The unrelated plots in Portland and Baltimore were allegedly put
together simultaneously, 2,600 miles apart, by two men with astonishing
similarities:


Both are foreign-born, reportedly from good families concerned about
their radical beliefs. Both are enthusiasts of Internet sites devoted to
jihad, and both cultivated beliefs that the United States is an enemy of
Islam. Both men identified their own bombing targets and turned down
multiple offers to back out of their plans, according to FBI affidavits.

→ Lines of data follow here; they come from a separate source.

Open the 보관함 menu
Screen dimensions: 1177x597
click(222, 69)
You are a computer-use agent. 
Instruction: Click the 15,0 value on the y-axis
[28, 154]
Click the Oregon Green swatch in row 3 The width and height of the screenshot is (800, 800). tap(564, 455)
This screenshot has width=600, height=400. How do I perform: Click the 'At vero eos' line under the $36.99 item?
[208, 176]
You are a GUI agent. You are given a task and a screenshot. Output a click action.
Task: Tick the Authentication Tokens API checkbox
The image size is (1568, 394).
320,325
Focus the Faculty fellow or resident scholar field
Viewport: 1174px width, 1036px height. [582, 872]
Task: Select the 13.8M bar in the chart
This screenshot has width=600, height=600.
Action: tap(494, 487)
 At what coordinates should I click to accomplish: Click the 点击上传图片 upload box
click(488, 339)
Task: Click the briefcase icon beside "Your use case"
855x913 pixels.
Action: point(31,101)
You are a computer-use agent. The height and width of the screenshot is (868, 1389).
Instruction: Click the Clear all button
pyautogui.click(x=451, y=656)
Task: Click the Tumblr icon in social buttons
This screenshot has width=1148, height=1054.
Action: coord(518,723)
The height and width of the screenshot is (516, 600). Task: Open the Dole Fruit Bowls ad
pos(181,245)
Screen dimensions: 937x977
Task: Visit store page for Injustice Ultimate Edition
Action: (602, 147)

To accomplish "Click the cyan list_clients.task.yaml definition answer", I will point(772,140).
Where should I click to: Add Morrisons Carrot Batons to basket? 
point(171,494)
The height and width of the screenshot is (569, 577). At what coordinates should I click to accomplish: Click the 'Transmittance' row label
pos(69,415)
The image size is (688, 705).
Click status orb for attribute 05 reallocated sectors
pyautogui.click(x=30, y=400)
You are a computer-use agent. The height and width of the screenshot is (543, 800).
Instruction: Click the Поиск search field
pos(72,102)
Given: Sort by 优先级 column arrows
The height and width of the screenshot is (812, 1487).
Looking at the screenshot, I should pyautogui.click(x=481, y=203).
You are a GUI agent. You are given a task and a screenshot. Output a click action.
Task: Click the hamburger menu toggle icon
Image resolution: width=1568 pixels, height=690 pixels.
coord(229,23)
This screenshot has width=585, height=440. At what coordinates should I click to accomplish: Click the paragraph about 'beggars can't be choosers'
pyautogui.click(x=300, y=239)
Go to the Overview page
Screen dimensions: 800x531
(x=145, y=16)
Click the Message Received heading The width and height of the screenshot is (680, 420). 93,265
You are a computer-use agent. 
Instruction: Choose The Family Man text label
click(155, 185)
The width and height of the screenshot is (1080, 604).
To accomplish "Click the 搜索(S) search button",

The two cases, made public in the space of 12 days, join three
others in recent years in which defendants were caught in elaborate
bomb-plot stings arranged by federal agents, said Karen J. Greenberg,
executive director of the Center on Law and Security at New York
University.


"There's only a handful of these cases, but they are more frequent
now than they have been in the past," Greenberg said. "They're more
frequent because this is a strategy the FBI set upon years ago -- and
it's taken them awhile to come to fruition."


Across the nation, legal minds have debated whether such stings
prevent terrorist acts or persuade young men to act on violent impulses.
But one thing is certain about Mohamud and Martinez: Both men spent a
lot of time talking about jihadi violence.


The cases against both men began, in part, on the Internet, where
they expressed fanatical views about holy war. Government prosecutors
are expected to use their exhortations to battle against possible
entrapment defenses, showing that their suspects had predispositions
toward violence before undercover FBI operatives ever met them.


Last year, according to the government, Mohamud wrote an article for
the online publication Jihad Recollections offering preparation tips for
jihadists. He pointed out that Muslims engaging in holy war are
obligated to physically prepare "in order to damage the enemies of Allah
as much as possible."


On the afternoon of Sept. 29, Martinez -- using creative spelling on
his Muhammad Hussain Facebook account -- wrote, "the sword is cummin the
reign of oppression is about 2 cease." He followed up two days later
with this: "Any 1 who opposes ALLAH and HIS Prophet Peace.Be.Upon.Him I
hate u with all my heart."


An undercover informant working for the FBI soon drew the bureau's
attention to Martinez's Facebook comments. He struck up conversations
with Martinez through the social networking site. By Oct. 22, the
government snitch was reporting to his handlers that Martinez had
thought about attacking Army recruiting centers.


"He indicated that if the military continued to kill their Muslim
brothers and sisters, they would need to expand their operation by
killing U.S. Army personnel where they live," according to the FBI's
criminal complaint affidavit. "He stated that jihad is not only in
Afghanistan or Pakistan, but also in the United States."


The FBI document notes that Martinez introduced the informant to at
least three different people he thought could be recruited into their
plot, and all three turned him down. So the FBI sent in one of its own.


On Nov. 26, as Martinez and the government's two undercover
operatives made plans for the attack on the recruiting center, the FBI
in Portland arrested Mohamud in the alleged tree-lighting bomb plot.


News of the Portland arrest reached Martinez the following day in
Baltimore. He met with the undercover FBI informant and told him he
needed to know more about their Afghani friend. But it wasn't long, the
government alleges, before Martinez told the informant he was ready to
go ahead with the bombing.


The bureau apparently wanted to set the hook deeper.


The informant told Martinez that their Afghani friend was unwilling
to meet with them because he was afraid they were setting up him. When
the informant asked what Martinez was going to say to their friend,
Martinez replied that he would say they knew what happened to their
brother in Oregon, and that they "don't work for those people."


When the three men met, according to the affidavit, the Afghani
contact agreed to take part in the bombing and offered Martinez the
chance to back out. But the young man was resolute.


"The path I have chosen," he said, his voice recorded by the FBI,
"is jihad."

Bryan Denson

Bryan Denson writes for the Oregonian in Portland, Oregon.